■ **Exercise details**: Look through the material that follows and show every line with the string "Toggle".

■ **Data provided**:
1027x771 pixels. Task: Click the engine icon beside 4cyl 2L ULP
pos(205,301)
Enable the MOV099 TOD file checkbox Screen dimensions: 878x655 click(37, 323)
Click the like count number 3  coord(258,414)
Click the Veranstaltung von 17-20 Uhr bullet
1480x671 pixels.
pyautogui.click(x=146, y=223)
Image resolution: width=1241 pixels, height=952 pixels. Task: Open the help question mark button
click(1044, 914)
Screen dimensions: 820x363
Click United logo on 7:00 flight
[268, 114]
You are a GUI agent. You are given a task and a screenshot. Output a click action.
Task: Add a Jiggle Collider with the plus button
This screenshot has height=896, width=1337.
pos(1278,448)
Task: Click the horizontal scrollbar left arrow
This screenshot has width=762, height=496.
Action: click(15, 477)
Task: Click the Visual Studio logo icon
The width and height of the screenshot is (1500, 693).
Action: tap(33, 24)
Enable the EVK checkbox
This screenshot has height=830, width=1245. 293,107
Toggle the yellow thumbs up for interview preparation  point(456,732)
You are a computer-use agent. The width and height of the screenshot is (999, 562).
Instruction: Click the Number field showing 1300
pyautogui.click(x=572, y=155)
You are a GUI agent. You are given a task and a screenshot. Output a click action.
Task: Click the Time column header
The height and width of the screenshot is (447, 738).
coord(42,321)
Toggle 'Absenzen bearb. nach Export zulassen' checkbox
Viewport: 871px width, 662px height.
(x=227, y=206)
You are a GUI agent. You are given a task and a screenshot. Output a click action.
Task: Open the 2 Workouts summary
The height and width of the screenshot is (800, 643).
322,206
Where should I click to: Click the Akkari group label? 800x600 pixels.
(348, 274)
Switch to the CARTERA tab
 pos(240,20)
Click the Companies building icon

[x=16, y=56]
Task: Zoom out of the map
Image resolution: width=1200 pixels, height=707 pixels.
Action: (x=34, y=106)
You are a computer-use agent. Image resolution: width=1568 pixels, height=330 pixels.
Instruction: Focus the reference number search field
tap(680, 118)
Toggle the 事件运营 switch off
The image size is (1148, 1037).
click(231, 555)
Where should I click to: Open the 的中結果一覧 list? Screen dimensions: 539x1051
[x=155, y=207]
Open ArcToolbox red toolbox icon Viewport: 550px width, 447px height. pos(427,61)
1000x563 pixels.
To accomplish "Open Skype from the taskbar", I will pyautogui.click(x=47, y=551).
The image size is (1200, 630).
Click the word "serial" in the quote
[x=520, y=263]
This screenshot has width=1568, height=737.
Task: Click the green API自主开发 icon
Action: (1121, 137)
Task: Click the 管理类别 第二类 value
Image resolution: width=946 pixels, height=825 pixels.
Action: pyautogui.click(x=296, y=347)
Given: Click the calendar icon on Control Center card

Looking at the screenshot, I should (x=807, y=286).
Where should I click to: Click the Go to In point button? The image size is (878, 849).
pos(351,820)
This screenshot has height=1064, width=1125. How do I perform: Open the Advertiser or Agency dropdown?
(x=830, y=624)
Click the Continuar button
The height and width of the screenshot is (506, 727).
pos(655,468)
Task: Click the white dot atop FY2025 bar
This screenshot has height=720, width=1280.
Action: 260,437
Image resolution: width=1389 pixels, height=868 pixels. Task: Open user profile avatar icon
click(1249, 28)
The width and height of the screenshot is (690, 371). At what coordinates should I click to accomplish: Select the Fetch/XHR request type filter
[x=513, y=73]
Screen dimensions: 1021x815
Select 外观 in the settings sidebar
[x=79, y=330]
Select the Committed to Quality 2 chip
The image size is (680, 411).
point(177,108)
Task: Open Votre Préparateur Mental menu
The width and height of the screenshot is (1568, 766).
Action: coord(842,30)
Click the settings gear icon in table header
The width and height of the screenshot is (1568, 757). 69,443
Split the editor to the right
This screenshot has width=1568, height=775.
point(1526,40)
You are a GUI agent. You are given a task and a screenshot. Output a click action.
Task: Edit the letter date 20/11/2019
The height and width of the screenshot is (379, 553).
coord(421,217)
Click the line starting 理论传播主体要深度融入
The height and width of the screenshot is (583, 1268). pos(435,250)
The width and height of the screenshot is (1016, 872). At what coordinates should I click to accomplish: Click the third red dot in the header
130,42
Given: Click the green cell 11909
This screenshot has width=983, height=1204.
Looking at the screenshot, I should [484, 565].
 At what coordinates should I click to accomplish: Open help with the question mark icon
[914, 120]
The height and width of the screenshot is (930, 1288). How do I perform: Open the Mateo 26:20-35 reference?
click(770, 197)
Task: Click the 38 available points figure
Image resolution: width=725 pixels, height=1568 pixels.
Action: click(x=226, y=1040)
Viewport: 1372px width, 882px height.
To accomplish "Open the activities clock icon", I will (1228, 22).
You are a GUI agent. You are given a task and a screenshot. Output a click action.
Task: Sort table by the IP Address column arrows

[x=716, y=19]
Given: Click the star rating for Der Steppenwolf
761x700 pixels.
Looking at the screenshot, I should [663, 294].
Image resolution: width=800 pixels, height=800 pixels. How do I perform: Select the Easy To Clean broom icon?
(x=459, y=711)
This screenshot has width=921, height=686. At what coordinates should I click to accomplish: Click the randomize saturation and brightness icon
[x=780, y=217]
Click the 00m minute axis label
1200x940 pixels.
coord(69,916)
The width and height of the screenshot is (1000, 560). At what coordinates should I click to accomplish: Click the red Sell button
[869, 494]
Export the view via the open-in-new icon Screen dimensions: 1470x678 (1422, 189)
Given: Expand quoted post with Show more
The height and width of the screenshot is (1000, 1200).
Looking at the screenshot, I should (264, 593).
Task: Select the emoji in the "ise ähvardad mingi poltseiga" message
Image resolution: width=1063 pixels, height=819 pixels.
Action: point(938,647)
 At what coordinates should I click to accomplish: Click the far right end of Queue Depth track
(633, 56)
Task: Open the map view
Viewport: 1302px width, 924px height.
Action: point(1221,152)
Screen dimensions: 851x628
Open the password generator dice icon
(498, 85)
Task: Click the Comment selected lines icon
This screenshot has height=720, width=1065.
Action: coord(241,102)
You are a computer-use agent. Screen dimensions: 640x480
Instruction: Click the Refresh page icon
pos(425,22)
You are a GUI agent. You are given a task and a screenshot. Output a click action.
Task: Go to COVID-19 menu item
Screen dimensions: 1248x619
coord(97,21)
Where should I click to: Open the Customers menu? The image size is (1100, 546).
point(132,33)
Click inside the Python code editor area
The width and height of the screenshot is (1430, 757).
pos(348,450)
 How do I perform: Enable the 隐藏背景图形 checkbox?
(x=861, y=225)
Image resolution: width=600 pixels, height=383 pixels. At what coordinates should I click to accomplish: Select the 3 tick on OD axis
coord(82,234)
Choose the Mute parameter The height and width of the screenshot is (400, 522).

■ **Answer area**:
Toggle the yellow thumbs up for interview preparation  point(456,732)
Toggle 'Absenzen bearb. nach Export zulassen' checkbox
Toggle the 事件运营 switch off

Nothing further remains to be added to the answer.